§ **Activity**
Work through the records below, line by line, and say how many lines include "upload", with nothing else.

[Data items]
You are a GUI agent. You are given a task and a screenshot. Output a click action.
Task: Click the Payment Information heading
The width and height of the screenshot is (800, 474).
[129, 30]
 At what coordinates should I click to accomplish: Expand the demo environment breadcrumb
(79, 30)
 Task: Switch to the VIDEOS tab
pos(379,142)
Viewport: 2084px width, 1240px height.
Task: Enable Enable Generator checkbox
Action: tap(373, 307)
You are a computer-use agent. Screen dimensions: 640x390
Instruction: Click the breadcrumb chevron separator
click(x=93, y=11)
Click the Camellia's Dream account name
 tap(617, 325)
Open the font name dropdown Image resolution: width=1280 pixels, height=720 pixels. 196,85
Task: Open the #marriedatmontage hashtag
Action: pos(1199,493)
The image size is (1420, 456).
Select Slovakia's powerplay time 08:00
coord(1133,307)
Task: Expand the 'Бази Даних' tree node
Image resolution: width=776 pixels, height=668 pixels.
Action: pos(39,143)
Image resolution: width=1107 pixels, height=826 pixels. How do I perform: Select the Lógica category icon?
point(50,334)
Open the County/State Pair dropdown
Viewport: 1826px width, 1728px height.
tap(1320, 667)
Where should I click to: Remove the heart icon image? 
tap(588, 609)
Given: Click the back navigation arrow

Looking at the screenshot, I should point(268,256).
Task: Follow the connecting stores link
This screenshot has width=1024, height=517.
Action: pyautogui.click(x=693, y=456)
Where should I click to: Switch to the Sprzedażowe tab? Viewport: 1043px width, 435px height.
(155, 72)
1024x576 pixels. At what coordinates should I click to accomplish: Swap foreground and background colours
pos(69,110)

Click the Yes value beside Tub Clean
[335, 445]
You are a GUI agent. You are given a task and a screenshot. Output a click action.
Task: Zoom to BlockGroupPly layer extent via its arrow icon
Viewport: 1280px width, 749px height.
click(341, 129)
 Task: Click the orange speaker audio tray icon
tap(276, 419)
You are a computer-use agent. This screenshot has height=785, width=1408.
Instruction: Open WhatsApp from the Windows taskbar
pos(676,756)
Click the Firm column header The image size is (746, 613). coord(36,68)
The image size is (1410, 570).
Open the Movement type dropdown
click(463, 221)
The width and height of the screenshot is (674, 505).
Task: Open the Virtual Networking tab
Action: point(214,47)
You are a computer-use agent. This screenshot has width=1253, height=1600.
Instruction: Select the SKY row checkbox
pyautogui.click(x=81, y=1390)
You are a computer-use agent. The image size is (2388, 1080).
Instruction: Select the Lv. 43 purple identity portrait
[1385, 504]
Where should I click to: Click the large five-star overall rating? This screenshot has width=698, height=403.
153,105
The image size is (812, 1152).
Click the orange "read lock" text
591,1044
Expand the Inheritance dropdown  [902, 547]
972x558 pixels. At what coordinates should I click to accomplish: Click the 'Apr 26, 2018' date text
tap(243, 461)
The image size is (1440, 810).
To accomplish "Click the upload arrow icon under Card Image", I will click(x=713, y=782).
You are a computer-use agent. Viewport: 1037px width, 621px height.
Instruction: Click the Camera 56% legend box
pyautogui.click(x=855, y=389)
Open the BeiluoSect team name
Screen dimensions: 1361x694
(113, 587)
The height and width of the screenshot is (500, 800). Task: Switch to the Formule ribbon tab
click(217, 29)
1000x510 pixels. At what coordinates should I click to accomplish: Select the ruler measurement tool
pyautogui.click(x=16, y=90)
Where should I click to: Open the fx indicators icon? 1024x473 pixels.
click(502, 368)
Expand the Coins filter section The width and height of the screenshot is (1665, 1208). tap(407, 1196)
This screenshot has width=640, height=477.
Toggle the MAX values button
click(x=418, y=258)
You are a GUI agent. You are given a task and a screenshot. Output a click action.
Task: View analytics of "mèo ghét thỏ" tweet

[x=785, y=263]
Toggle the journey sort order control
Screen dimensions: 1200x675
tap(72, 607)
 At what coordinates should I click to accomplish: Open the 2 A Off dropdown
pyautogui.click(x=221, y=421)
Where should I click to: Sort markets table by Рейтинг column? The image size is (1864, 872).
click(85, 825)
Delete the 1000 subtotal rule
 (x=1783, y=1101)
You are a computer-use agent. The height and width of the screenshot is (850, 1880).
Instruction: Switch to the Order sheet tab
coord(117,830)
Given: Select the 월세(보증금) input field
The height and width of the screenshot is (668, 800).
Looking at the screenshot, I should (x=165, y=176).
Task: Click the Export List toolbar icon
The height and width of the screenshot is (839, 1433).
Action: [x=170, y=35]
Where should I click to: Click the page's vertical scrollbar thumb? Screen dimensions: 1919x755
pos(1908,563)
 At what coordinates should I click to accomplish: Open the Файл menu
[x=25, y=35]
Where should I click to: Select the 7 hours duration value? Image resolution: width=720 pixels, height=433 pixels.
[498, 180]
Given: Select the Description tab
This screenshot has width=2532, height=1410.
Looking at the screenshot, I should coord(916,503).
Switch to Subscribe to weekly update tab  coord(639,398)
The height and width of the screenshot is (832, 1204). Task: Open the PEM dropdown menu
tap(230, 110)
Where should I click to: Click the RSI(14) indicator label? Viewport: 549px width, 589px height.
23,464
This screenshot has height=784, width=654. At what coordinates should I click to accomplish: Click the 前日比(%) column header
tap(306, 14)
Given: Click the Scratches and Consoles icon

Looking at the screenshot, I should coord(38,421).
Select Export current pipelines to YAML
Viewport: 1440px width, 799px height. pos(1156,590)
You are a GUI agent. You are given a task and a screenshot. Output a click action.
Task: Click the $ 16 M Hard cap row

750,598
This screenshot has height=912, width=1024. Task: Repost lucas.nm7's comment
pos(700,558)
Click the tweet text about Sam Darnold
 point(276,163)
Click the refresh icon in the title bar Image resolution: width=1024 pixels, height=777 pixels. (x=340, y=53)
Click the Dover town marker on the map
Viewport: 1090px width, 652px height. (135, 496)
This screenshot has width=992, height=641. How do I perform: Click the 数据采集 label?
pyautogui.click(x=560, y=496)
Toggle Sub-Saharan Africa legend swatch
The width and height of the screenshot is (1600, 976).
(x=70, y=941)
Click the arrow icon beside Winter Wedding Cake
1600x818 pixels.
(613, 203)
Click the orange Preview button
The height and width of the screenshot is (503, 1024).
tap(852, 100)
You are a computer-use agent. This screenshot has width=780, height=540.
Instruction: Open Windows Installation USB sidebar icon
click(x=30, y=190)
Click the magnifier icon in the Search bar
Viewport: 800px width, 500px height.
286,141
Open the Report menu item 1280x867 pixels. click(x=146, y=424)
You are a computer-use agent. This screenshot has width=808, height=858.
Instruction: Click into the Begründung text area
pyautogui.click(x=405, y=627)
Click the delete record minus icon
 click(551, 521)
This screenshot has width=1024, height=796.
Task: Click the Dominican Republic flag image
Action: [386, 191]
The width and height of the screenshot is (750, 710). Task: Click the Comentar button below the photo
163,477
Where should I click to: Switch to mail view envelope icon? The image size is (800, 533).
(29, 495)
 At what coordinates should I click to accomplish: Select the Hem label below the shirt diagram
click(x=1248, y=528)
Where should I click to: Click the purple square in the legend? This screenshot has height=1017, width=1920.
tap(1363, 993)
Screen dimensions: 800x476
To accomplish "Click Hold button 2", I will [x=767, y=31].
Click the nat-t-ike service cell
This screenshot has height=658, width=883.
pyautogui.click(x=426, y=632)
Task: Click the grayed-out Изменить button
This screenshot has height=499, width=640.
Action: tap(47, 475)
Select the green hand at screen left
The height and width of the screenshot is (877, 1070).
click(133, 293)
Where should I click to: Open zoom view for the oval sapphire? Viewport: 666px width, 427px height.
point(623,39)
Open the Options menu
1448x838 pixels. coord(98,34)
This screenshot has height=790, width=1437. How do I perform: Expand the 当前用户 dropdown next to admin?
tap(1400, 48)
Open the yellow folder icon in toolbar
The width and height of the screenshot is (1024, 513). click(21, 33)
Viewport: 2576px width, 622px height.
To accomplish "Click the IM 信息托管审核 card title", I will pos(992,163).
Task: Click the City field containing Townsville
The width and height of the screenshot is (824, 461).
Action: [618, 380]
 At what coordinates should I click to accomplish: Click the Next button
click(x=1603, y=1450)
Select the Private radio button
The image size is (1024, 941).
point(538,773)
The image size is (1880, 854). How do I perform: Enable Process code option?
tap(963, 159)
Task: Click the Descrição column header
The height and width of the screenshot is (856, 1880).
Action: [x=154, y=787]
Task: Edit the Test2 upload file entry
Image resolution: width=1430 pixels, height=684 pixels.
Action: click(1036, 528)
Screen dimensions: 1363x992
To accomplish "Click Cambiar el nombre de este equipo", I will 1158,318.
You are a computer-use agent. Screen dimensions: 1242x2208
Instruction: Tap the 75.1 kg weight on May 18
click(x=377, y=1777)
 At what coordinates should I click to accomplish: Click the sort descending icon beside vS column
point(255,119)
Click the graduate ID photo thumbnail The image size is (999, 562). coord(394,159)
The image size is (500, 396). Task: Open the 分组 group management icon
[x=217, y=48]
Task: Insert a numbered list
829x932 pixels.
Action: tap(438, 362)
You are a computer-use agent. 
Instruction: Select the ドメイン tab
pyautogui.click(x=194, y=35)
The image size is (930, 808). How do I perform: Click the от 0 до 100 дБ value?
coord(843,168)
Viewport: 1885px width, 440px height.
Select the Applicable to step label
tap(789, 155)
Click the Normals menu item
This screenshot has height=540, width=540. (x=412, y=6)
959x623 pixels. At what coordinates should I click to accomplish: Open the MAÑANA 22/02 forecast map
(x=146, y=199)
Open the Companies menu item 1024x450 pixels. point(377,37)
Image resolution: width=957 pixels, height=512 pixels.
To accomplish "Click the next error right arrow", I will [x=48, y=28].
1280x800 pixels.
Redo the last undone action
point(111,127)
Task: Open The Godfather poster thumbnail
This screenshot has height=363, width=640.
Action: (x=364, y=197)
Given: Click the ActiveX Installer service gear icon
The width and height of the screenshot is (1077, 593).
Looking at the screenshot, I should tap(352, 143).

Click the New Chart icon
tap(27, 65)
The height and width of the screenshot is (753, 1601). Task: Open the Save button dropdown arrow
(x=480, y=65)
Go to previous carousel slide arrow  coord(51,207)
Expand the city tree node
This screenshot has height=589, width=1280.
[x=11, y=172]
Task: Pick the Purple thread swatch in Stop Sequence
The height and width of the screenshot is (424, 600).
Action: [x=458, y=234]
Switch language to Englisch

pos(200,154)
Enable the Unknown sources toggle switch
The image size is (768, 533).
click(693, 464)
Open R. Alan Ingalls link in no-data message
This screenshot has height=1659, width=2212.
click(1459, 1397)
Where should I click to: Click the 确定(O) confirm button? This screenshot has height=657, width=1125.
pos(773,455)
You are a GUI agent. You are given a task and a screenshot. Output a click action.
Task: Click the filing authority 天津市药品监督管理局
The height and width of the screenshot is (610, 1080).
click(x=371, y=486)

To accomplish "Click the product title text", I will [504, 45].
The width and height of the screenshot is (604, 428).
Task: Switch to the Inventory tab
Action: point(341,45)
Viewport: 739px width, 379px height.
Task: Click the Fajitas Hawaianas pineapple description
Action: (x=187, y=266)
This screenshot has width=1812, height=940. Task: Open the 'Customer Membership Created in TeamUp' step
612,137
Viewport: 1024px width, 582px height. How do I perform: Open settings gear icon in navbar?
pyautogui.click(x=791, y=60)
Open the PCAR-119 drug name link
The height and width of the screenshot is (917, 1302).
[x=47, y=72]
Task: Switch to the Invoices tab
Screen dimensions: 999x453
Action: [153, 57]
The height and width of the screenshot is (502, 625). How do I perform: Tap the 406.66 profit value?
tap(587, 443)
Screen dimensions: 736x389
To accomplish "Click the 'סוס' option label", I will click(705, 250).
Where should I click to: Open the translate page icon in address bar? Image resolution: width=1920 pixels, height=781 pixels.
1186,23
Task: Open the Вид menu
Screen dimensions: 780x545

§ **Output below**
2